ROME (Reuters) – Italy’s newest stimulus package deal, geared toward serving to the economic system overcome the coronavirus pandemic, will embrace assist for the tourism and auto sectors, Economic system Minister Roberto Gualtieri mentioned on Tuesday.
The federal government has mentioned it would current the measures, value a complete 25 billion euros ($29.32 billion), in an emergency decree early in August.
A supply informed Reuters this month that barely lower than 1 billion euros can be allotted to strengthen present incentives to encourage gross sales of state-of-the-art combustion engine automobiles in addition to electrical and hybrid autos.
Addressing a parliamentary committee, Gualtieri didn’t present particulars.
The automotive trade accounts for some 6.2% of Italy’s gross home product, knowledge offered by Fiat Chrysler Cars NV (FCA)
Gualtieri informed lawmakers that a part of the additional spending can be used to increase financing for non permanent layoff schemes “for an additional 18 weeks on a selective foundation”. Corporations hit hardest within the first half of 2020 can be entitled to ask for extra assist, he added.

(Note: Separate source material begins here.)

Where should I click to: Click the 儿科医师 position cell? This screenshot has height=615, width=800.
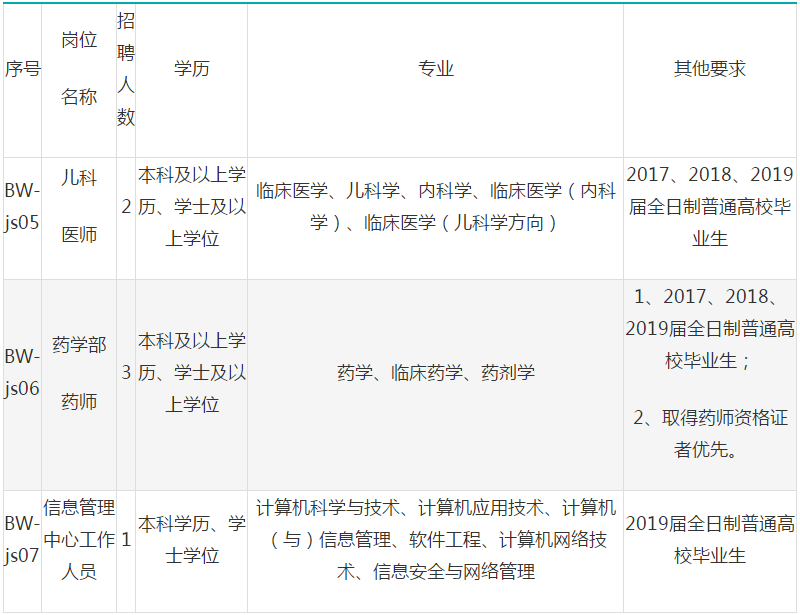pos(79,206)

The newest stimulus will drive the 2020 funds deficit to 11.9% of nationwide output, versus a objective of 10.4% set in April, whereas the nation’s public debt is ready to rise to 157.6% of GDP this yr.
The brand new measures come on high of some 75 billion euros Rome has already deployed to assist companies and households.
Total, Rome plans to pledge as much as 212 billion euros of financial assist for households and companies, together with state ensures on banking loans, although solely a part of this sum is predicted to be spent.
The Italian economic system has been ravaged by the coronavirus pandemic, with the European Fee predicting it would contract 11.2% this yr — the sharpest fall inside the 27-nation bloc.